- **INSTRUCTION**: Reproduce verbatim the items below, beginning with the line containing "Screen dimensions: 229x408" and continuing through the line containing "Click the accessibility".

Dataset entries
[start]

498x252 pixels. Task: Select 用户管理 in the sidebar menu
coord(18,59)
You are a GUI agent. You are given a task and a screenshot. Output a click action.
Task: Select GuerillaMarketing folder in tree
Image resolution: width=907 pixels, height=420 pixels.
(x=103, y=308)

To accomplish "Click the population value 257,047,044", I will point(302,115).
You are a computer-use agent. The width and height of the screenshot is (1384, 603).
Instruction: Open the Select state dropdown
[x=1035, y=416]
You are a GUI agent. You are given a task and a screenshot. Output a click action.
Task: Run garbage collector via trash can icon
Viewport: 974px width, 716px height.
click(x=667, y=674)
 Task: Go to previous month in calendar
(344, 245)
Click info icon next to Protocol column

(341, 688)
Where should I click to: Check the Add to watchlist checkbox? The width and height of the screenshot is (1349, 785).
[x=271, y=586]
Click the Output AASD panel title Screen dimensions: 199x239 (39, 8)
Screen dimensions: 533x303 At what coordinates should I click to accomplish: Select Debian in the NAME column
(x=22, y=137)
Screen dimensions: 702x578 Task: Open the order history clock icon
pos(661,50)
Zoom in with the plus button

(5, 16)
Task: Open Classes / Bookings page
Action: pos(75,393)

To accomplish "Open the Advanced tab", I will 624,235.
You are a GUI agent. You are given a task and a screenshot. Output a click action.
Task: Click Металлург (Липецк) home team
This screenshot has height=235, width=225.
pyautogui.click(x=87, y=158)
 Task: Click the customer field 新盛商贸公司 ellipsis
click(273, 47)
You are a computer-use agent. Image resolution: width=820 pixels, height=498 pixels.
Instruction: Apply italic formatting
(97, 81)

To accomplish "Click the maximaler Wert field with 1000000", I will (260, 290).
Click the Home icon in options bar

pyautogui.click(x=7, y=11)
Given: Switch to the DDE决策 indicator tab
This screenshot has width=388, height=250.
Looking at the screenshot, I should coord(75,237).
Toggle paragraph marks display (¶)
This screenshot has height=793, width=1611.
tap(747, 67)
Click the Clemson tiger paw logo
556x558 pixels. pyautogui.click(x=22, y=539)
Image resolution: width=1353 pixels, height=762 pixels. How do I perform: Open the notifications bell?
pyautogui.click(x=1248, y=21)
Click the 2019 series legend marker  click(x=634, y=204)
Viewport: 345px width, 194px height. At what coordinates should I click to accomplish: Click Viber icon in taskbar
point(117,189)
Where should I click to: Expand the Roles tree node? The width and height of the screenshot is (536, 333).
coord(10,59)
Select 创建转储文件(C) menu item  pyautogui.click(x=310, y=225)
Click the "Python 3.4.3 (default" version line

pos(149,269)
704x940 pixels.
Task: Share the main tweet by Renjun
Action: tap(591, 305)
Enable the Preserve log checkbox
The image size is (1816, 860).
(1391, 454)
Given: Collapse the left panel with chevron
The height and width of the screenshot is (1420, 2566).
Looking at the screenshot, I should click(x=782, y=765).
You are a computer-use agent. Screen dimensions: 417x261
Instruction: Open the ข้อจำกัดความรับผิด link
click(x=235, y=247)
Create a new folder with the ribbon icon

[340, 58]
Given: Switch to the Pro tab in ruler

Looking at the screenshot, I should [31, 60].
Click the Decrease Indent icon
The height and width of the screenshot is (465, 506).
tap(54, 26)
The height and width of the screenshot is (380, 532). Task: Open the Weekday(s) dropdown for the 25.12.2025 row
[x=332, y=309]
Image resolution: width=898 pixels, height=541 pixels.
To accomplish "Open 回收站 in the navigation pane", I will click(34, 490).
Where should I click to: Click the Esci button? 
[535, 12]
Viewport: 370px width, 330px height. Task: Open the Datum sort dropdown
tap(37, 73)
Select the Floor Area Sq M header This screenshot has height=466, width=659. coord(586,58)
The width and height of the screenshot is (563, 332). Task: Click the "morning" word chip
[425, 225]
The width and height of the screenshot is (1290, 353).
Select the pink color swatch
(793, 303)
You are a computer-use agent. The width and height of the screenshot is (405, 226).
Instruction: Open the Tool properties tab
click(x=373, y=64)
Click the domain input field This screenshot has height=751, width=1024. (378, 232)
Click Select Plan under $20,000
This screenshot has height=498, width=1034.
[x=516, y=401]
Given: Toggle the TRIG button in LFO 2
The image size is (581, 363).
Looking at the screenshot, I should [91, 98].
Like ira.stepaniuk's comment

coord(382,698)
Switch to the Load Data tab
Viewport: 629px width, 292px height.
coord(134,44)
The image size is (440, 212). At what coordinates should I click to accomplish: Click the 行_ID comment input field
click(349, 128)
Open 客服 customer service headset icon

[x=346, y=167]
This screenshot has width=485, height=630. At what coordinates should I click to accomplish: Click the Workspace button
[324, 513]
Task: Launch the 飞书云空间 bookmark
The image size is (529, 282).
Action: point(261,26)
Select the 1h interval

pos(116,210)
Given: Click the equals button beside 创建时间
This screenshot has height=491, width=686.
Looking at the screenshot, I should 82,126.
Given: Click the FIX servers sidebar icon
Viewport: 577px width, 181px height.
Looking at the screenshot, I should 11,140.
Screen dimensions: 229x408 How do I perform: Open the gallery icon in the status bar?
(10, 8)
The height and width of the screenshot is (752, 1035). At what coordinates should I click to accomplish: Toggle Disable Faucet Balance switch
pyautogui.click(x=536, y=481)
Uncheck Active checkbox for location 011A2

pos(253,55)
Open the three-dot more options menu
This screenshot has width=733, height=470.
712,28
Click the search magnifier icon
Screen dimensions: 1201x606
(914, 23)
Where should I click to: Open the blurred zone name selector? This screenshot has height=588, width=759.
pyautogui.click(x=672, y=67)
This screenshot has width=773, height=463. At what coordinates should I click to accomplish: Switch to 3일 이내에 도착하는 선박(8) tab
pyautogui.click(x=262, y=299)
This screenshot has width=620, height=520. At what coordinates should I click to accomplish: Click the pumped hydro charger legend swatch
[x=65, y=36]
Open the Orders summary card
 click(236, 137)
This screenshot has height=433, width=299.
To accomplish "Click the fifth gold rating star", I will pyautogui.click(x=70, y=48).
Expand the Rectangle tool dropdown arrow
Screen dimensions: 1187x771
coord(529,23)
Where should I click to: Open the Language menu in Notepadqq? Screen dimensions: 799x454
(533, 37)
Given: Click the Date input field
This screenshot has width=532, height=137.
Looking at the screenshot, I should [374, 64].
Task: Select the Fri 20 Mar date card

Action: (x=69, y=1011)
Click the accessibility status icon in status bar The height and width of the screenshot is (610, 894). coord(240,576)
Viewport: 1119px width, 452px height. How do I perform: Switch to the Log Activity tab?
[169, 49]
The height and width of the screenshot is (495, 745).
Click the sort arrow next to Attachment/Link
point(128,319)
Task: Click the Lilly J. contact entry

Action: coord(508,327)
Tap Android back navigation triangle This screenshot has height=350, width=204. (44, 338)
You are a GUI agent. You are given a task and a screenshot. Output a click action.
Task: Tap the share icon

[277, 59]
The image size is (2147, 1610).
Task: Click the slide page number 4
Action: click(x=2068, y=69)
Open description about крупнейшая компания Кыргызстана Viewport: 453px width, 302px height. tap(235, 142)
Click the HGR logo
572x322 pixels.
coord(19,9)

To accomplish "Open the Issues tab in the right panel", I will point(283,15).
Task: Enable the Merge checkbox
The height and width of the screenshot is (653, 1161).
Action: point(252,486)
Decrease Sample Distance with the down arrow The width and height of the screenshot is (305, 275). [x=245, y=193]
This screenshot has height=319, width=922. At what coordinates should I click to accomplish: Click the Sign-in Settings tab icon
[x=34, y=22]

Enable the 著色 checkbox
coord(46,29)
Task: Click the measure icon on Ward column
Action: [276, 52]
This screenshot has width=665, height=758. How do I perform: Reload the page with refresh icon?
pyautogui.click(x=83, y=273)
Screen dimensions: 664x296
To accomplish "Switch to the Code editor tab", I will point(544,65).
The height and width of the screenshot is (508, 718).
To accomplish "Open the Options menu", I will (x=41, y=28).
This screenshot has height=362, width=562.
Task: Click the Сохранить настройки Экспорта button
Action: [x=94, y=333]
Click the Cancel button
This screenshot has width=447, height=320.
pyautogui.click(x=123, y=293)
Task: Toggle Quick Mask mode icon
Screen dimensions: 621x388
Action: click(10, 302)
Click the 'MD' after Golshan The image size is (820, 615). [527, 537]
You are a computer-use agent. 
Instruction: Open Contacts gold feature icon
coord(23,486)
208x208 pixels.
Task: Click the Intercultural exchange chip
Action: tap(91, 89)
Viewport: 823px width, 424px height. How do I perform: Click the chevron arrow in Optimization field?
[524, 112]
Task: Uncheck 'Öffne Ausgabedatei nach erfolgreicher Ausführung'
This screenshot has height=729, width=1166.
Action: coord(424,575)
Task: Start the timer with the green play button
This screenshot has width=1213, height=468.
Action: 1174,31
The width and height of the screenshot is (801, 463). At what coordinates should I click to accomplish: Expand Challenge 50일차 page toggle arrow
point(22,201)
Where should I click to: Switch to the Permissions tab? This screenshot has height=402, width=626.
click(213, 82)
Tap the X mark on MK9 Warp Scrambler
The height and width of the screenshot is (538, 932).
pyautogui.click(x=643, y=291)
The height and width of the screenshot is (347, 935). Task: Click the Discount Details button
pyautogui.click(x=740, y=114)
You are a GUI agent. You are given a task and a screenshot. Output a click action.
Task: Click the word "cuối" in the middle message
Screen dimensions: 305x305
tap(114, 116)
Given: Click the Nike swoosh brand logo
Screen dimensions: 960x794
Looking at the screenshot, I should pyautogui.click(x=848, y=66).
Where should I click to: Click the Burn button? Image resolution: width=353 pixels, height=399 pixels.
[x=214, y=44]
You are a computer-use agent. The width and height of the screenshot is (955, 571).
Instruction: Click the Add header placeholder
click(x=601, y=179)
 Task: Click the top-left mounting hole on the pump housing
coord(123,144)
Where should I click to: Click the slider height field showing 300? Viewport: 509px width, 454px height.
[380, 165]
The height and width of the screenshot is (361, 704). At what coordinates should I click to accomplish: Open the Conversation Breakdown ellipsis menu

[end]

- **SOLUTION**:
Screen dimensions: 229x408 How do I perform: Open the gallery icon in the status bar?
(10, 8)
The height and width of the screenshot is (752, 1035). At what coordinates should I click to accomplish: Toggle Disable Faucet Balance switch
pyautogui.click(x=536, y=481)
Uncheck Active checkbox for location 011A2

pos(253,55)
Open the three-dot more options menu
This screenshot has width=733, height=470.
712,28
Click the search magnifier icon
Screen dimensions: 1201x606
(914, 23)
Where should I click to: Open the blurred zone name selector? This screenshot has height=588, width=759.
pyautogui.click(x=672, y=67)
This screenshot has width=773, height=463. At what coordinates should I click to accomplish: Switch to 3일 이내에 도착하는 선박(8) tab
pyautogui.click(x=262, y=299)
This screenshot has width=620, height=520. At what coordinates should I click to accomplish: Click the pumped hydro charger legend swatch
[x=65, y=36]
Open the Orders summary card
 click(236, 137)
This screenshot has height=433, width=299.
To accomplish "Click the fifth gold rating star", I will pyautogui.click(x=70, y=48).
Expand the Rectangle tool dropdown arrow
Screen dimensions: 1187x771
coord(529,23)
Where should I click to: Open the Language menu in Notepadqq? Screen dimensions: 799x454
(533, 37)
Given: Click the Date input field
This screenshot has width=532, height=137.
Looking at the screenshot, I should [374, 64].
Task: Select the Fri 20 Mar date card

Action: (x=69, y=1011)
Click the accessibility status icon in status bar The height and width of the screenshot is (610, 894). coord(240,576)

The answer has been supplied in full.